* Your goal: Will you transcribe the entries that follow, exactly and in full?
%%
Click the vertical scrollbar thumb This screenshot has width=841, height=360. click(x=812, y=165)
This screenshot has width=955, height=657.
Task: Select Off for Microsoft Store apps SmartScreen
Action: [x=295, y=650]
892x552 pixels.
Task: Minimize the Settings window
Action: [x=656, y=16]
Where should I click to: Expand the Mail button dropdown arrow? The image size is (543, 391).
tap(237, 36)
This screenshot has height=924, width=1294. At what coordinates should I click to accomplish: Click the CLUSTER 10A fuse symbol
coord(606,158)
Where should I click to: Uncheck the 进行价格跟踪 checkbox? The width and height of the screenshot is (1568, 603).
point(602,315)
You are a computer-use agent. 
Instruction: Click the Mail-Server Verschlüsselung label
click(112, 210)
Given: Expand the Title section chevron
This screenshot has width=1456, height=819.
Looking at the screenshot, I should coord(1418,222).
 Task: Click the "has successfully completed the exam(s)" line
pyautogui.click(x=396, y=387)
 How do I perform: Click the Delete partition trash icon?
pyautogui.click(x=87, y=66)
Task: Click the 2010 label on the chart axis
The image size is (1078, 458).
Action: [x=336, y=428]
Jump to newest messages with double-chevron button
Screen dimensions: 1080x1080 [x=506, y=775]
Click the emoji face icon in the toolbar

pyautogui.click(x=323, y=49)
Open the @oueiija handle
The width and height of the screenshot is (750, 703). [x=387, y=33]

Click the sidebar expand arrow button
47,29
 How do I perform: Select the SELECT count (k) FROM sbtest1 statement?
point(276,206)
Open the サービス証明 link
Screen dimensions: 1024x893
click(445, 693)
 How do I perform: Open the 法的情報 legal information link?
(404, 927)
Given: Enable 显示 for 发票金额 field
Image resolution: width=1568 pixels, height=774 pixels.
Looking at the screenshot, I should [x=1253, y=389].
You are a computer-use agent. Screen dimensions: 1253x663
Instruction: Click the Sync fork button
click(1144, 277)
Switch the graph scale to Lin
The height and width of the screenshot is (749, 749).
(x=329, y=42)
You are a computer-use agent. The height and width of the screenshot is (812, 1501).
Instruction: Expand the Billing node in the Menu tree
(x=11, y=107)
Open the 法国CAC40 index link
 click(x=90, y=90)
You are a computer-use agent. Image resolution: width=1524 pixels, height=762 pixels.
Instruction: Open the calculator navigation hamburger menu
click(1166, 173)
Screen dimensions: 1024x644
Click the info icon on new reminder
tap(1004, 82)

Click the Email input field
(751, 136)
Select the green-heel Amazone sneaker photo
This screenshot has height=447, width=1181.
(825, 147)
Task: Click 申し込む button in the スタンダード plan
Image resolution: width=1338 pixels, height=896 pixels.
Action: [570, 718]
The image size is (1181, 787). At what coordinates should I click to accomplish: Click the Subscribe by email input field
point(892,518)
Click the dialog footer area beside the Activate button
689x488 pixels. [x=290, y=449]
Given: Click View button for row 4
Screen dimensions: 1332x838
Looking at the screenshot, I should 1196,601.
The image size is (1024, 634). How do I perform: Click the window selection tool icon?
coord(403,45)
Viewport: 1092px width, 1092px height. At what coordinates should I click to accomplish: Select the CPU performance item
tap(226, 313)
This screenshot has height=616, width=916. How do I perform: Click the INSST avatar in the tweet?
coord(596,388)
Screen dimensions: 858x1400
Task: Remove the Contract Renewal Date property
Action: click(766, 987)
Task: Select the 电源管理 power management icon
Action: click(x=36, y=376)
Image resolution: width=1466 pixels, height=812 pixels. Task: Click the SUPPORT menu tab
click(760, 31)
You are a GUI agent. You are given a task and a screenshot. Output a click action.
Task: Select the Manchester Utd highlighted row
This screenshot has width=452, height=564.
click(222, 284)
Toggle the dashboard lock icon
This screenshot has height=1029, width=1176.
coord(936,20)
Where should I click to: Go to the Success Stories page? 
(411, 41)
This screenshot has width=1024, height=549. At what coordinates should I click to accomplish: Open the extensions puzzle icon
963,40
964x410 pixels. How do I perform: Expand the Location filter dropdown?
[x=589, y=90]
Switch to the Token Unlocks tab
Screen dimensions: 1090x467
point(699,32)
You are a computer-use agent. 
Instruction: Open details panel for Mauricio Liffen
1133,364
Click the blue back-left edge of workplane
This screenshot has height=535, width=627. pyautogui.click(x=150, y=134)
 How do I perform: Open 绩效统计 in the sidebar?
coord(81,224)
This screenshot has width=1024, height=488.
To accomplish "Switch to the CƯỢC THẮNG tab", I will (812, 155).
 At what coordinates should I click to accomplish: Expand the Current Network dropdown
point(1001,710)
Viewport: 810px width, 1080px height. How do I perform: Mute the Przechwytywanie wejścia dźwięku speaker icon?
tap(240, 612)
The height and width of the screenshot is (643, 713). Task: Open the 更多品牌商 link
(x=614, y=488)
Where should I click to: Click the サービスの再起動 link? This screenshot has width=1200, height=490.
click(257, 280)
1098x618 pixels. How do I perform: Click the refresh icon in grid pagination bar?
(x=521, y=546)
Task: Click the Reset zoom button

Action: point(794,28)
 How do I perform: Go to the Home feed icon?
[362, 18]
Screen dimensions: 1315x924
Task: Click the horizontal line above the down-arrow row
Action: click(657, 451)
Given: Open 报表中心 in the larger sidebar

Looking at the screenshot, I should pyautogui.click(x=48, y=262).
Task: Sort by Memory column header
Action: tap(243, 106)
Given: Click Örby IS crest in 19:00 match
%%
* Your response:
Click the vertical scrollbar thumb This screenshot has width=841, height=360. click(x=812, y=165)
This screenshot has width=955, height=657.
Task: Select Off for Microsoft Store apps SmartScreen
Action: [x=295, y=650]
892x552 pixels.
Task: Minimize the Settings window
Action: [x=656, y=16]
Where should I click to: Expand the Mail button dropdown arrow? The image size is (543, 391).
tap(237, 36)
This screenshot has height=924, width=1294. At what coordinates should I click to accomplish: Click the CLUSTER 10A fuse symbol
coord(606,158)
Where should I click to: Uncheck the 进行价格跟踪 checkbox? The width and height of the screenshot is (1568, 603).
point(602,315)
You are a computer-use agent. 
Instruction: Click the Mail-Server Verschlüsselung label
click(112, 210)
Given: Expand the Title section chevron
This screenshot has width=1456, height=819.
Looking at the screenshot, I should coord(1418,222).
 Task: Click the "has successfully completed the exam(s)" line
pyautogui.click(x=396, y=387)
 How do I perform: Click the Delete partition trash icon?
pyautogui.click(x=87, y=66)
Task: Click the 2010 label on the chart axis
The image size is (1078, 458).
Action: [x=336, y=428]
Jump to newest messages with double-chevron button
Screen dimensions: 1080x1080 [x=506, y=775]
Click the emoji face icon in the toolbar

pyautogui.click(x=323, y=49)
Open the @oueiija handle
The width and height of the screenshot is (750, 703). [x=387, y=33]

Click the sidebar expand arrow button
47,29
 How do I perform: Select the SELECT count (k) FROM sbtest1 statement?
point(276,206)
Open the サービス証明 link
Screen dimensions: 1024x893
click(445, 693)
 How do I perform: Open the 法的情報 legal information link?
(404, 927)
Given: Enable 显示 for 发票金额 field
Image resolution: width=1568 pixels, height=774 pixels.
Looking at the screenshot, I should [x=1253, y=389].
You are a computer-use agent. Screen dimensions: 1253x663
Instruction: Click the Sync fork button
click(1144, 277)
Switch the graph scale to Lin
The height and width of the screenshot is (749, 749).
(x=329, y=42)
You are a computer-use agent. The height and width of the screenshot is (812, 1501).
Instruction: Expand the Billing node in the Menu tree
(x=11, y=107)
Open the 法国CAC40 index link
 click(x=90, y=90)
You are a computer-use agent. Image resolution: width=1524 pixels, height=762 pixels.
Instruction: Open the calculator navigation hamburger menu
click(1166, 173)
Screen dimensions: 1024x644
Click the info icon on new reminder
tap(1004, 82)

Click the Email input field
(751, 136)
Select the green-heel Amazone sneaker photo
This screenshot has height=447, width=1181.
(825, 147)
Task: Click 申し込む button in the スタンダード plan
Image resolution: width=1338 pixels, height=896 pixels.
Action: [570, 718]
The image size is (1181, 787). At what coordinates should I click to accomplish: Click the Subscribe by email input field
point(892,518)
Click the dialog footer area beside the Activate button
689x488 pixels. [x=290, y=449]
Given: Click View button for row 4
Screen dimensions: 1332x838
Looking at the screenshot, I should 1196,601.
The image size is (1024, 634). How do I perform: Click the window selection tool icon?
coord(403,45)
Viewport: 1092px width, 1092px height. At what coordinates should I click to accomplish: Select the CPU performance item
tap(226, 313)
This screenshot has height=616, width=916. How do I perform: Click the INSST avatar in the tweet?
coord(596,388)
Screen dimensions: 858x1400
Task: Remove the Contract Renewal Date property
Action: click(766, 987)
Task: Select the 电源管理 power management icon
Action: click(x=36, y=376)
Image resolution: width=1466 pixels, height=812 pixels. Task: Click the SUPPORT menu tab
click(760, 31)
You are a GUI agent. You are given a task and a screenshot. Output a click action.
Task: Select the Manchester Utd highlighted row
This screenshot has width=452, height=564.
click(222, 284)
Toggle the dashboard lock icon
This screenshot has height=1029, width=1176.
coord(936,20)
Where should I click to: Go to the Success Stories page? 
(411, 41)
This screenshot has width=1024, height=549. At what coordinates should I click to accomplish: Open the extensions puzzle icon
963,40
964x410 pixels. How do I perform: Expand the Location filter dropdown?
[x=589, y=90]
Switch to the Token Unlocks tab
Screen dimensions: 1090x467
point(699,32)
You are a computer-use agent. 
Instruction: Open details panel for Mauricio Liffen
1133,364
Click the blue back-left edge of workplane
This screenshot has height=535, width=627. pyautogui.click(x=150, y=134)
 How do I perform: Open 绩效统计 in the sidebar?
coord(81,224)
This screenshot has width=1024, height=488.
To accomplish "Switch to the CƯỢC THẮNG tab", I will (812, 155).
 At what coordinates should I click to accomplish: Expand the Current Network dropdown
point(1001,710)
Viewport: 810px width, 1080px height. How do I perform: Mute the Przechwytywanie wejścia dźwięku speaker icon?
tap(240, 612)
The height and width of the screenshot is (643, 713). Task: Open the 更多品牌商 link
(x=614, y=488)
Where should I click to: Click the サービスの再起動 link? This screenshot has width=1200, height=490.
click(257, 280)
1098x618 pixels. How do I perform: Click the refresh icon in grid pagination bar?
(x=521, y=546)
Task: Click the Reset zoom button

Action: point(794,28)
 How do I perform: Go to the Home feed icon?
[362, 18]
Screen dimensions: 1315x924
Task: Click the horizontal line above the down-arrow row
Action: click(657, 451)
Given: Open 报表中心 in the larger sidebar

Looking at the screenshot, I should pyautogui.click(x=48, y=262).
Task: Sort by Memory column header
Action: tap(243, 106)
Given: Click Örby IS crest in 19:00 match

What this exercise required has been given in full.